(Word and element locating data)
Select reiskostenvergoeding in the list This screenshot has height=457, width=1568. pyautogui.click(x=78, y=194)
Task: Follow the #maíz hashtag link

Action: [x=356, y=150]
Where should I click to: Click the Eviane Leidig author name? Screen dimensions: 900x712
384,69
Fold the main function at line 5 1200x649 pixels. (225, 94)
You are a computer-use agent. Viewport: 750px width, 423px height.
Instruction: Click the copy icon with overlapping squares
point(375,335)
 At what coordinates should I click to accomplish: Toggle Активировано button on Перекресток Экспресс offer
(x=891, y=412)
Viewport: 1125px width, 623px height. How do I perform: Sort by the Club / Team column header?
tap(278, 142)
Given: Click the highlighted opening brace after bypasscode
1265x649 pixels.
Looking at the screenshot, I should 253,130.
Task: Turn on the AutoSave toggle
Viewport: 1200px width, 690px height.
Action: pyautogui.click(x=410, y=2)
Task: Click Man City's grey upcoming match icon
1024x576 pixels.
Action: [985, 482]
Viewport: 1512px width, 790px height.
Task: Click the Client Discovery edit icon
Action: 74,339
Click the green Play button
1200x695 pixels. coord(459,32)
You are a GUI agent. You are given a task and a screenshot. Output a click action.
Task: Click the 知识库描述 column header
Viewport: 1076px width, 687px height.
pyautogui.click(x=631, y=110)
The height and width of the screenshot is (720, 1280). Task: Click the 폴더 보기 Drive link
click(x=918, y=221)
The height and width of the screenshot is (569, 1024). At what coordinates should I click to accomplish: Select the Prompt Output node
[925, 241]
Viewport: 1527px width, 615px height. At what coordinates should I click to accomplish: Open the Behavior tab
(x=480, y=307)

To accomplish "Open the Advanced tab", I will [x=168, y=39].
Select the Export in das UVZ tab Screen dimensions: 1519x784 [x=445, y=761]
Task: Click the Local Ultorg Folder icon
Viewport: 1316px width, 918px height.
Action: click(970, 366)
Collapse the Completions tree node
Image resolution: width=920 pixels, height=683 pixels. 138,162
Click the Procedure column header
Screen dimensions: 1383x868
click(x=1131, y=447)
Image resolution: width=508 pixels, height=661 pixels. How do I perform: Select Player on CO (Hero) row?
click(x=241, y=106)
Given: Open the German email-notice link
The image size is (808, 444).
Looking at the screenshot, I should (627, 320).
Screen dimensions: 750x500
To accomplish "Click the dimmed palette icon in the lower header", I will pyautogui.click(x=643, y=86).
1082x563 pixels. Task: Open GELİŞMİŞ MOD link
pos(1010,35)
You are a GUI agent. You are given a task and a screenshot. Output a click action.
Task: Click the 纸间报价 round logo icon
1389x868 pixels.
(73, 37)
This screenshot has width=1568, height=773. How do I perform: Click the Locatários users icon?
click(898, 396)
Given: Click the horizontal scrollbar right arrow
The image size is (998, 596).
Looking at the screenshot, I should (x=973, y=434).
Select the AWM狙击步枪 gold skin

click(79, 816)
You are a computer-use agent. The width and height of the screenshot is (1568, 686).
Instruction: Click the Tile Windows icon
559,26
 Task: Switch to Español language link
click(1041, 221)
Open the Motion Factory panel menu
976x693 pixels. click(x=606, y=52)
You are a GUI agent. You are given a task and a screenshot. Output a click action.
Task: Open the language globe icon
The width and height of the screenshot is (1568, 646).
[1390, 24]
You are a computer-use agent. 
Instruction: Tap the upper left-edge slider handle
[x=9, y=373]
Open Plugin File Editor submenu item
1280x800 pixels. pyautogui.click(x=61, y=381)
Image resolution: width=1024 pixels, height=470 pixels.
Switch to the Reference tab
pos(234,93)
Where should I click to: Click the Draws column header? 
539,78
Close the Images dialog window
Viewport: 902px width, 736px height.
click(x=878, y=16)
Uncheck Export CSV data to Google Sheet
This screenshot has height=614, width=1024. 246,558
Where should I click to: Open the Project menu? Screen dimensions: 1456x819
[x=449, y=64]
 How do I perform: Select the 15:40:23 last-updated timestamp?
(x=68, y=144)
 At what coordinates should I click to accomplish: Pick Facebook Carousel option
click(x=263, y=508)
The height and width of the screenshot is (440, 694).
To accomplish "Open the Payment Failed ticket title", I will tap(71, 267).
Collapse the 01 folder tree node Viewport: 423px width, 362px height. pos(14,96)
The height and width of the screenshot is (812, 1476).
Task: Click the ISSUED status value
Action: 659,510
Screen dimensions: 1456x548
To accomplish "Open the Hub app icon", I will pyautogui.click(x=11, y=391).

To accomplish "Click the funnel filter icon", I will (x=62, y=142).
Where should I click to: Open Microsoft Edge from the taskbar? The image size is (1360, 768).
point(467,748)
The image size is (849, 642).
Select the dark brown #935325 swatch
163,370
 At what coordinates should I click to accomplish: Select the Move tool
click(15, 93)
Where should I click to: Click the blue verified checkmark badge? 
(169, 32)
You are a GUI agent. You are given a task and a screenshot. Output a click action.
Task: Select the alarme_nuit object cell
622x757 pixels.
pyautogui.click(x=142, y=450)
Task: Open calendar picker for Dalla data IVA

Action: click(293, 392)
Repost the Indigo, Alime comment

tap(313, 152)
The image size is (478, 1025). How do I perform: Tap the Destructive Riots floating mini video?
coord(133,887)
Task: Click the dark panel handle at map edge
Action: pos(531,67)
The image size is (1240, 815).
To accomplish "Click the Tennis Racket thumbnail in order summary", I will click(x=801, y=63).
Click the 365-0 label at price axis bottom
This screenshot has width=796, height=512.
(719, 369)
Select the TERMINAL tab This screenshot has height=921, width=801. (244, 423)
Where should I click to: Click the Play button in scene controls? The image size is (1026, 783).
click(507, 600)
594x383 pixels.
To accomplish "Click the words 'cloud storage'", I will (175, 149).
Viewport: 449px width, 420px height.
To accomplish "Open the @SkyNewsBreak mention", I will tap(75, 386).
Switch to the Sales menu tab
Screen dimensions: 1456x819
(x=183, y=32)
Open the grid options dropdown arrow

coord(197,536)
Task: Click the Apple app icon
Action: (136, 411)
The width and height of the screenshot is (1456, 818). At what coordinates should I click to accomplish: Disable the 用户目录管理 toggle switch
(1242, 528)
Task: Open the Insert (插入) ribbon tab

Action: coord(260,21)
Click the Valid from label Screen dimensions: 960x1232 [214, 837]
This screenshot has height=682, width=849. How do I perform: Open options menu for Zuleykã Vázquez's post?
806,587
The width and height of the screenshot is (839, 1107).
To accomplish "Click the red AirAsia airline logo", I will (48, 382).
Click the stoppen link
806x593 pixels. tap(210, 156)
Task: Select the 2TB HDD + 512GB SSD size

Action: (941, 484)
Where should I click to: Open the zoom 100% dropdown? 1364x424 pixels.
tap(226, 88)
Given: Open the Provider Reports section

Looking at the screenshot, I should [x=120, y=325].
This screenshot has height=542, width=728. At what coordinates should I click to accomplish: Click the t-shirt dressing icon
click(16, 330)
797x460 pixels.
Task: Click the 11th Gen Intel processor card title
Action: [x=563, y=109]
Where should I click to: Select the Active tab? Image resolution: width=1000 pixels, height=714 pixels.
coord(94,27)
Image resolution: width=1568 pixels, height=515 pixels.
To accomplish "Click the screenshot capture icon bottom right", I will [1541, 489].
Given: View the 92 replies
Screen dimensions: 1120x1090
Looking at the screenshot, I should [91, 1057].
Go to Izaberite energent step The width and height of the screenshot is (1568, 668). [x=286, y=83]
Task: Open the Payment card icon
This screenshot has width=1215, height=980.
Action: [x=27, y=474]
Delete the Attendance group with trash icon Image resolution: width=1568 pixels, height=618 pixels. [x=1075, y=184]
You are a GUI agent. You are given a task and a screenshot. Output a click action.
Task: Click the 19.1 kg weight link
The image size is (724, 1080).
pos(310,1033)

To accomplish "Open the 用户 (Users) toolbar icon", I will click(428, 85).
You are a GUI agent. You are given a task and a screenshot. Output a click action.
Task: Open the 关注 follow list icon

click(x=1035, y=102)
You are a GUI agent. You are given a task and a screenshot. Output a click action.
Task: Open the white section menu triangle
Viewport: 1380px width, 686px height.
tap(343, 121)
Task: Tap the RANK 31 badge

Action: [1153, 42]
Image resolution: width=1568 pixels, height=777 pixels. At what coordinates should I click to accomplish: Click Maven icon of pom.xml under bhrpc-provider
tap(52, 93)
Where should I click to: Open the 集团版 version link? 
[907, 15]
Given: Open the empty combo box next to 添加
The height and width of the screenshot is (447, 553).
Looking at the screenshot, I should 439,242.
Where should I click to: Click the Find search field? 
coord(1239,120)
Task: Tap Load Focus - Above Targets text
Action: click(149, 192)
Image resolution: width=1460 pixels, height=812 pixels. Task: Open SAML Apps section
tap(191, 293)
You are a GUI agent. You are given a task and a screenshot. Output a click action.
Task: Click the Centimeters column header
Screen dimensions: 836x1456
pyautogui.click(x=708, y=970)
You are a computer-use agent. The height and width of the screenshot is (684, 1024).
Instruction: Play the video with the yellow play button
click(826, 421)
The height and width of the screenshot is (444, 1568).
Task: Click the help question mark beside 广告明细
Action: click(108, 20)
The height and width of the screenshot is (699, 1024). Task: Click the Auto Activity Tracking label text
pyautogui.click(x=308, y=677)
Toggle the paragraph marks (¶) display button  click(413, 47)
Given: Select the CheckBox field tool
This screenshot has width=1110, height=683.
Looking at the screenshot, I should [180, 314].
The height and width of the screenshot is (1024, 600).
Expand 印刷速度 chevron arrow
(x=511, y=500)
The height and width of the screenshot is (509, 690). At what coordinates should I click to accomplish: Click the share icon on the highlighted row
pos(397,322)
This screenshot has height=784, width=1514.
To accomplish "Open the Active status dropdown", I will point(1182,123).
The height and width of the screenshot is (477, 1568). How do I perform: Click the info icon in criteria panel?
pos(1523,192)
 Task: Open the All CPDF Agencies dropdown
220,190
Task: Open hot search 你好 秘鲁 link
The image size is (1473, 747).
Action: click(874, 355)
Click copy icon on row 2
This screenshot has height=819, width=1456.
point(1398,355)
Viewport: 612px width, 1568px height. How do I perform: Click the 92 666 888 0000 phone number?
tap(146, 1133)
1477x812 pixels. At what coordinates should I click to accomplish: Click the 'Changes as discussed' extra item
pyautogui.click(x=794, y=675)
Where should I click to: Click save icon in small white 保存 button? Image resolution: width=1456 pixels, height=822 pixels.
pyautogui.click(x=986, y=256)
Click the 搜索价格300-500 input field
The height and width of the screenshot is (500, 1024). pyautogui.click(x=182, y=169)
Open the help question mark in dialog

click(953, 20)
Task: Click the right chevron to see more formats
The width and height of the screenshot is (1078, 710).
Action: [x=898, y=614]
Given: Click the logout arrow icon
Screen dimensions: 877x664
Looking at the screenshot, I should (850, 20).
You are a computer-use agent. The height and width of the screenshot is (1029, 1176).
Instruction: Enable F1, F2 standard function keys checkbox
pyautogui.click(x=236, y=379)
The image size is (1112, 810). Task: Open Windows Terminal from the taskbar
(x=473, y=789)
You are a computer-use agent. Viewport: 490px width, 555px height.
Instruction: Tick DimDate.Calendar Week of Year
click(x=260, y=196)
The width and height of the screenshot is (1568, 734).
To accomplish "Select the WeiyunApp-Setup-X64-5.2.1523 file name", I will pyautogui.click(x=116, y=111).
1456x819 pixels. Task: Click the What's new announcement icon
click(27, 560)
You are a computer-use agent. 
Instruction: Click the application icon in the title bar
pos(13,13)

_Job_
Rewrite only the lines of the listing between the lines holding "Click the 365-0 label at price axis bottom" and "will (48, 382).", inclusive, swapping "TERMINAL" for "OUTPUT" and leaving everything else unchanged.

_Solution_
Click the 365-0 label at price axis bottom
This screenshot has width=796, height=512.
(719, 369)
Select the OUTPUT tab This screenshot has height=921, width=801. (244, 423)
Where should I click to: Click the Play button in scene controls? The image size is (1026, 783).
click(507, 600)
594x383 pixels.
To accomplish "Click the words 'cloud storage'", I will (175, 149).
Viewport: 449px width, 420px height.
To accomplish "Open the @SkyNewsBreak mention", I will tap(75, 386).
Switch to the Sales menu tab
Screen dimensions: 1456x819
(x=183, y=32)
Open the grid options dropdown arrow

coord(197,536)
Task: Click the Apple app icon
Action: (136, 411)
The width and height of the screenshot is (1456, 818). At what coordinates should I click to accomplish: Disable the 用户目录管理 toggle switch
(1242, 528)
Task: Open the Insert (插入) ribbon tab

Action: coord(260,21)
Click the Valid from label Screen dimensions: 960x1232 [214, 837]
This screenshot has height=682, width=849. How do I perform: Open options menu for Zuleykã Vázquez's post?
806,587
The width and height of the screenshot is (839, 1107).
To accomplish "Click the red AirAsia airline logo", I will (48, 382).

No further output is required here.